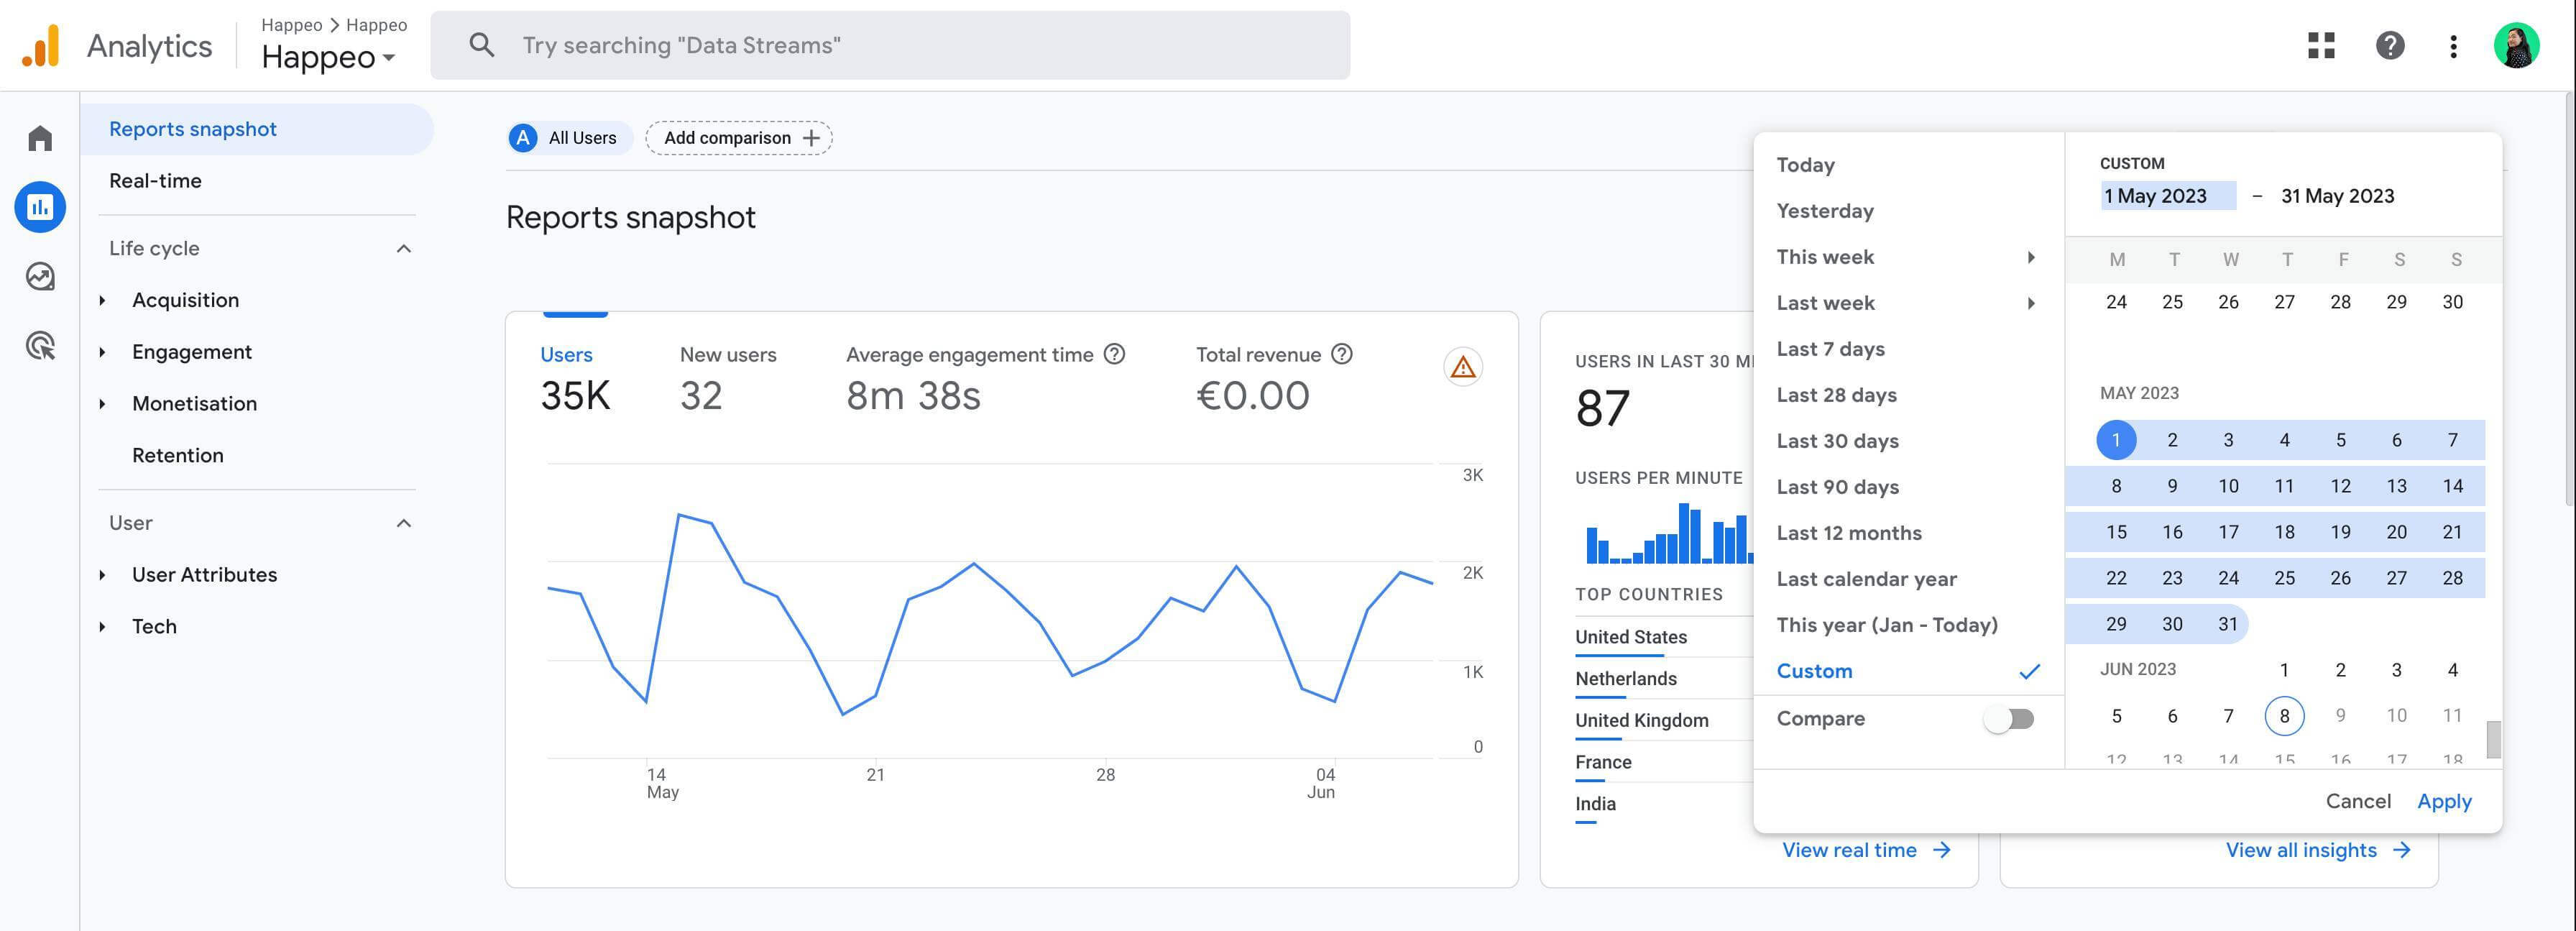Open View all insights link

point(2316,850)
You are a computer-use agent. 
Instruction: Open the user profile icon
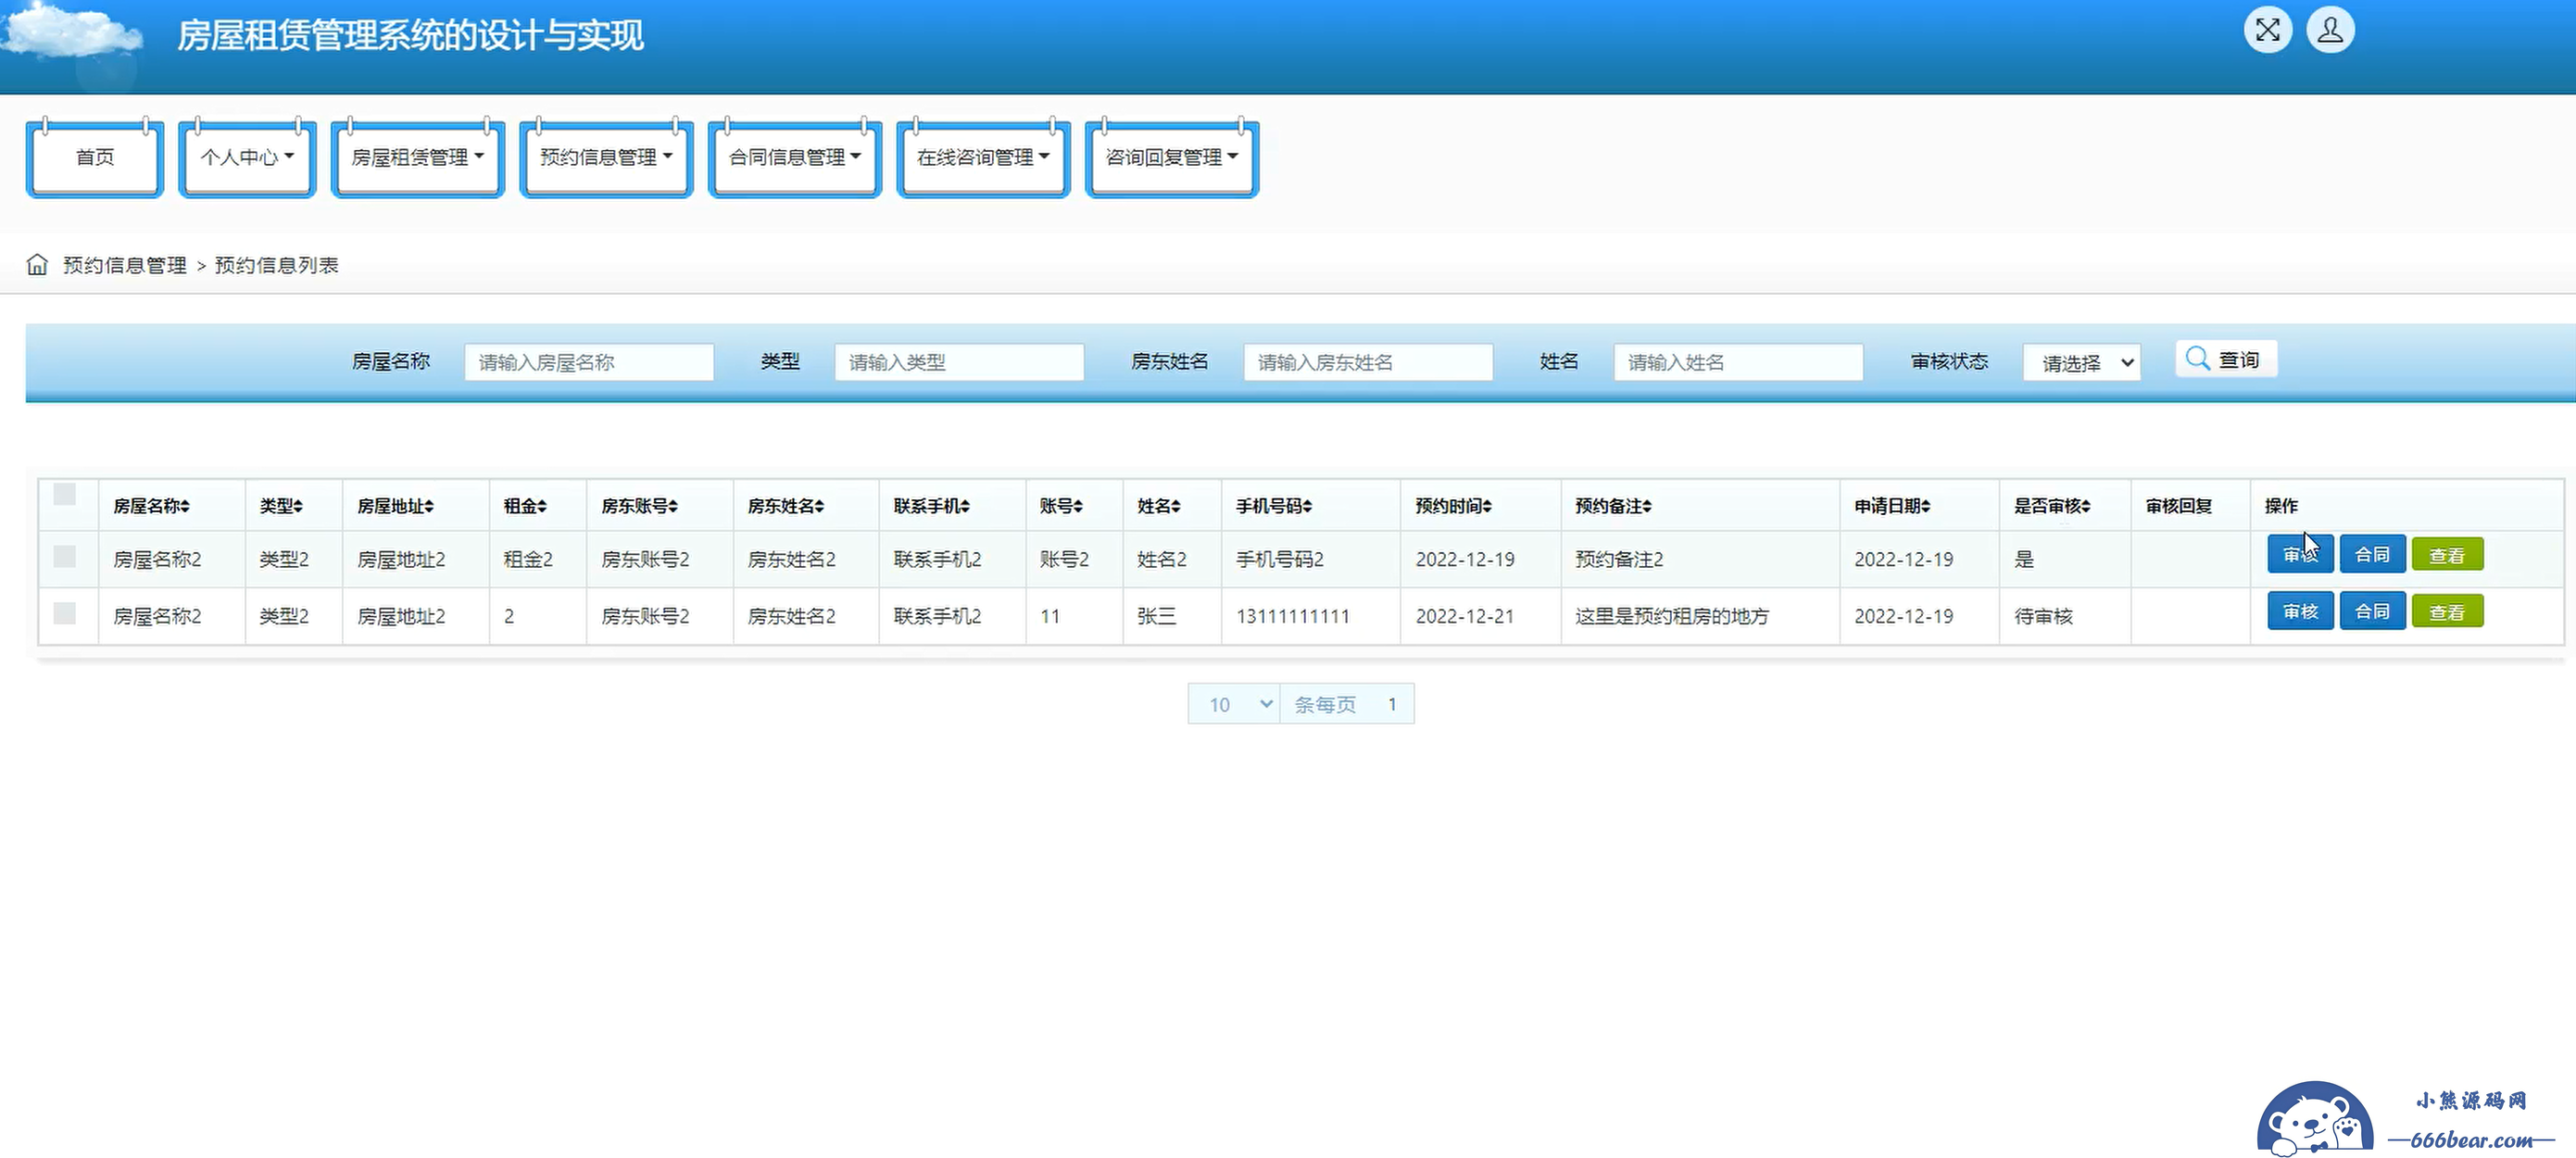(x=2330, y=30)
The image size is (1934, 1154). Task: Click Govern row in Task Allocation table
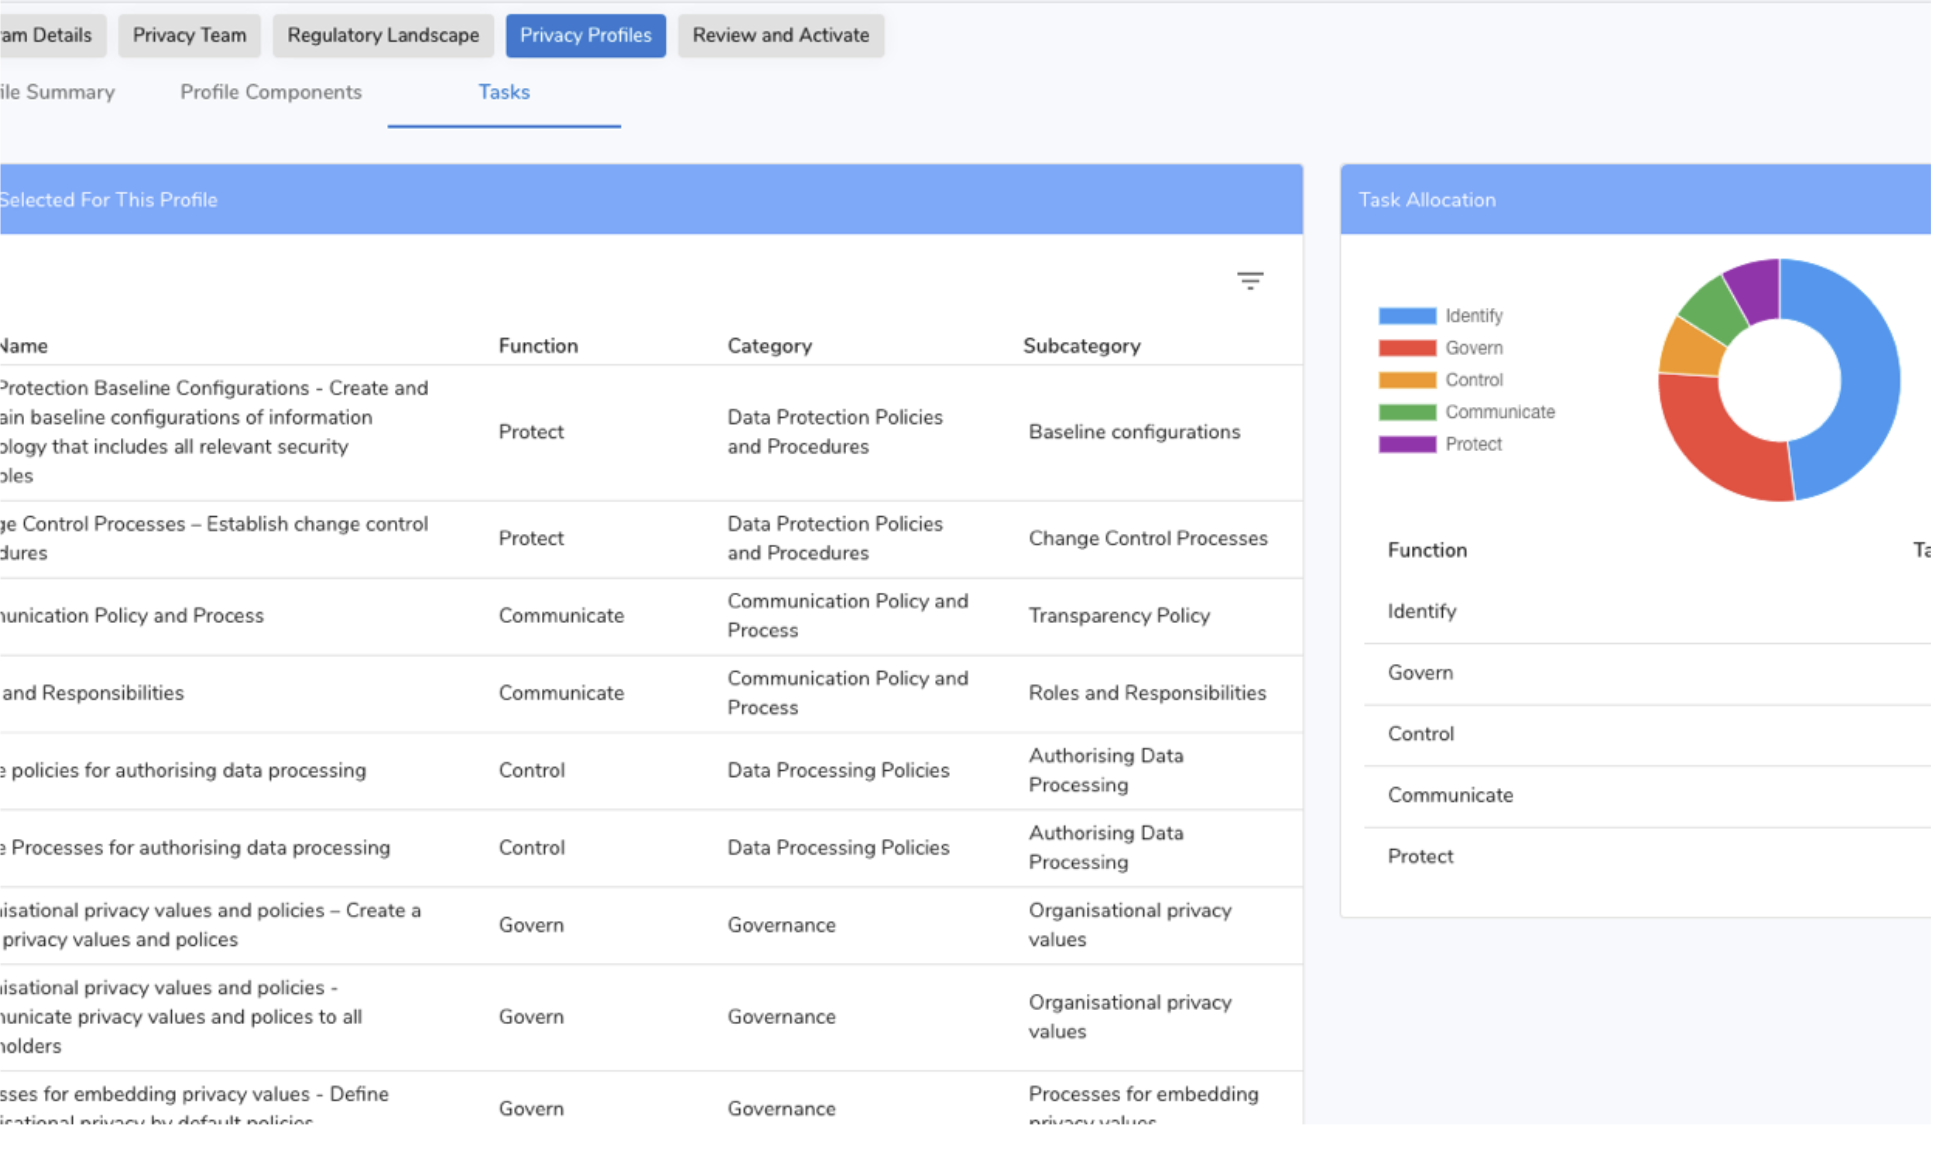pyautogui.click(x=1420, y=673)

★ ★ ★ ★ ★

__The task__
From the line that contains "You are a computer-use agent." to the end of the listing, give every line again exactly as written. Leave the pictures out.

__Answer section__
You are a computer-use agent. 
Instruction: Open the user profile icon
(x=2330, y=30)
The image size is (1934, 1154). Task: Click Govern row in Task Allocation table
pyautogui.click(x=1420, y=673)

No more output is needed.